Uranium on the move Uranium is present almost everywhere in the environment as the highly soluble and mobile uranyl dication UO 2 2+ , which is also a major radioactive pollutant from the nuclear power and mining industries. The compound is chemically inert because of unusually strong bonds between the uranium atom and its two oxo groups. Arnold et al . now report that one uranyl oxo group can be made to undergo radical reactions normally associated only with transition metal oxo groups, if the strong O=U=O bonding is disrupted by placing the dication within an appropriate rigid molecular framework.
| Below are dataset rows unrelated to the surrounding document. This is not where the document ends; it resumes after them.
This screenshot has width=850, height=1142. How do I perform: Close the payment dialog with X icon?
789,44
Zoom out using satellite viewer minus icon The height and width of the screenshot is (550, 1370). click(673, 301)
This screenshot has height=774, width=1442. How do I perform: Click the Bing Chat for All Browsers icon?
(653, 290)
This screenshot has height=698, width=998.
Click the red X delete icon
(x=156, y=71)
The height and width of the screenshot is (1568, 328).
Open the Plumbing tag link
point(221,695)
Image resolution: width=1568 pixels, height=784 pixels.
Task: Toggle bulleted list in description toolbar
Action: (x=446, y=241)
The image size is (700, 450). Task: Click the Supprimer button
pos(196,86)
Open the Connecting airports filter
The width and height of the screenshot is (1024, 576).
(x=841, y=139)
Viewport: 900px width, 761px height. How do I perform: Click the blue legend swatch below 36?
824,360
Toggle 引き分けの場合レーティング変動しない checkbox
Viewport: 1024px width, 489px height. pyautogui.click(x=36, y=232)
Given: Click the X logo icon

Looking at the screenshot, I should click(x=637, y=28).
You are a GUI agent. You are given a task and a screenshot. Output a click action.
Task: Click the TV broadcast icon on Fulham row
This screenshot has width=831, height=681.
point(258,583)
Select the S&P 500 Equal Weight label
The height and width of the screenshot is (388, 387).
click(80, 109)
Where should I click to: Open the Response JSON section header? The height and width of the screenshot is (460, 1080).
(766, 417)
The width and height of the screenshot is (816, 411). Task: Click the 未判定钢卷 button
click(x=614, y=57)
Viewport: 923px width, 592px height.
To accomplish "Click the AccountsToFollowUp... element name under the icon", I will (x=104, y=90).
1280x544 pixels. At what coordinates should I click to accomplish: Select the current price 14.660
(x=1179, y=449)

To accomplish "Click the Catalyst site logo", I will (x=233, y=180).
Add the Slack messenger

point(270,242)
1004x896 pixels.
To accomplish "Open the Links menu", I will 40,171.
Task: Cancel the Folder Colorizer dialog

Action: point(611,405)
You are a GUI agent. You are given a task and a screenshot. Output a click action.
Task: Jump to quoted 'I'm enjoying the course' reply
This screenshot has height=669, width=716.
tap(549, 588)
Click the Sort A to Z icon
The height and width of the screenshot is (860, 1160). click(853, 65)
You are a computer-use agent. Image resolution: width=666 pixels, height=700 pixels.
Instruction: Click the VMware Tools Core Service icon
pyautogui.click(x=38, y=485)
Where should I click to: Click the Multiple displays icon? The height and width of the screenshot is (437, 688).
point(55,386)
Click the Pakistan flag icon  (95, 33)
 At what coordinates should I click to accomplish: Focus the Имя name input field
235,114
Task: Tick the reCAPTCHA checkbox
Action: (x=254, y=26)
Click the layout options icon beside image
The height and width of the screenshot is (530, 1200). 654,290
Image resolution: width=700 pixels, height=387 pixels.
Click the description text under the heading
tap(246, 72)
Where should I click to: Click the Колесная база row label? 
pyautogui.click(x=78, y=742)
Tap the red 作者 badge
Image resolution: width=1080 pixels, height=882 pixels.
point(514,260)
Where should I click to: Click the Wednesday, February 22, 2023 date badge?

Once put in the spot, the uranyl dication undergoes both single-electron reduction and oxo-group functionalization to form unique pentavalent uranyl compounds. These transformations might lead to strategies for manipulating and processing uranium in its most common form in solution. Uranium occurs in the environment predominantly as the uranyl dication [UO 2 ] 2+ . Its solubility renders this species a problematic contaminant 1 , 2 , 3 which is, moreover, chemically extraordinarily robust owing to strongly covalent U–O bonds 4 . This feature manifests itself in the uranyl dication showing little propensity to partake in the many oxo group functionalizations and redox reactions typically seen with [CrO 2 ] 2+ , [MoO 2 ] 2+ and other transition metal analogues 5 , 6 , 7 , 8 , 9 . As a result, only a few examples of [UO 2 ] 2+ with functionalized oxo groups are known. Similarly, it is only very recently that the isolation and characterization of the singly reduced, pentavalent uranyl cation [UO 2 ] + has been reported 10 , 11 , 12 . Here we show that placing the uranyl dication within a rigid and well-defined molecular framework while keeping the environment anaerobic allows simultaneous single-electron reduction and selective covalent bond formation at one of the two uranyl oxo groups. The product of this reaction is a pentavalent and monofunctionalized [O = U ... OR] + cation that can be isolated in the presence of transition metal cations. This finding demonstrates that under appropriate reaction conditions, the uranyl oxo group will readily undergo radical reactions commonly associated only with transition metal oxo groups. We expect that this work might also prove useful in probing the chemistry of the related but highly radioactive plutonyl and neptunyl analogues found in nuclear waste.